Güneri Cıvaoğlu

Güneri Cıvaoğlu

ngunericivaoglu@gmail.com

Tüm Yazıları

Bröton (Breton) bölgesi, Fransa’nın okullarda “yerel dil eğitimi” verilen ilk örneklerinden biridir.
Türkiye’de “okullara Kürtçe eğitim” söylemleri yoğunlaşırken Bröton topraklarına yolumun düşmesi iyi oldu.
Bölgenin “en şoven” diye bilinen Saint Malo kentinde bu konuyu “sokaktaki adamla” birebir konuştum.
Gördüm ki, olay sadece, “okulda Brötonca öğretimi” değil.
Saint Malo, krallık Fransa’sında bir süre bağımsız cumhuriyetmiş.
Saint Malo ve diğer Bröton kentlerinde “ayrılıkçı hareket damarı” güçlüymüş.
Ayrılıkçılar gizli örgüt kurmuşlar.
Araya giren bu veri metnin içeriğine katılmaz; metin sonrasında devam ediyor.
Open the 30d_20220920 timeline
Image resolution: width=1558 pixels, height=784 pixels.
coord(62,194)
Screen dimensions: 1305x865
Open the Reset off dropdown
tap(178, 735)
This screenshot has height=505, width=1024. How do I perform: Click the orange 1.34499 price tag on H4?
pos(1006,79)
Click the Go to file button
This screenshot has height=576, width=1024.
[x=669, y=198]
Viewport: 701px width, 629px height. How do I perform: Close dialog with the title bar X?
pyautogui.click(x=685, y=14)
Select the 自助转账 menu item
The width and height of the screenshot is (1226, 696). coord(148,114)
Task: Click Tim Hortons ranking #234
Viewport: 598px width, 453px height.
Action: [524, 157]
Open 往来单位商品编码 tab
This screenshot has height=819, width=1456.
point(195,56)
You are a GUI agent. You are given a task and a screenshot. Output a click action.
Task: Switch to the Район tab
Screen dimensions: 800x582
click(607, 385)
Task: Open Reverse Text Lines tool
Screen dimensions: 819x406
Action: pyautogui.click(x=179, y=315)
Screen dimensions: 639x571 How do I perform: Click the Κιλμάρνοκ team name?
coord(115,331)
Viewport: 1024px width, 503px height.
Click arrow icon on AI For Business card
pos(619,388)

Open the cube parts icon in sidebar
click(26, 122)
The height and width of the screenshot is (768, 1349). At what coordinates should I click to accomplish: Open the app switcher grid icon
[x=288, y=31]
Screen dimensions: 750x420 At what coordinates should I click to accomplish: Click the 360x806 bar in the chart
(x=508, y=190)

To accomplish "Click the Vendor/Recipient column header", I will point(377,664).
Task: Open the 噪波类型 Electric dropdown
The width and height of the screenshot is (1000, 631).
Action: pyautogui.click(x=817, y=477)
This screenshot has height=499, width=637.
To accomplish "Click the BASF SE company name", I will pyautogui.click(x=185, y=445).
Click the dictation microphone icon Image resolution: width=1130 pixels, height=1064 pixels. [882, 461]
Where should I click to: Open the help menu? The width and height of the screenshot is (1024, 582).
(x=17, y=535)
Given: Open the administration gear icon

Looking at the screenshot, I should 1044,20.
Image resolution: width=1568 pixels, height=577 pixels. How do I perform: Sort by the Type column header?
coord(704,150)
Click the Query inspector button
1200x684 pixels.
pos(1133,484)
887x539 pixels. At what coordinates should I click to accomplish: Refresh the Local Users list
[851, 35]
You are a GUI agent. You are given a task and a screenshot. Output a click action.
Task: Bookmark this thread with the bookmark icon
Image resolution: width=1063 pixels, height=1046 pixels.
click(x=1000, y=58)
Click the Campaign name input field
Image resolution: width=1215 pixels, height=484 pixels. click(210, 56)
Uzun süre sabotajlar düzenlemiş, bombalar patlatmış, öldürmüşler, ölmüşler.
Osmanlı’nın İran’a karşı Kürtleri kendi yanına çeken “gevşek” yönetimi, Kürt beylerine tanınan imtiyazlar, Kürt beylerinin Osmanlı’ya sadakati ile Bröton insanları arasında bazı paraleller kurulabilir.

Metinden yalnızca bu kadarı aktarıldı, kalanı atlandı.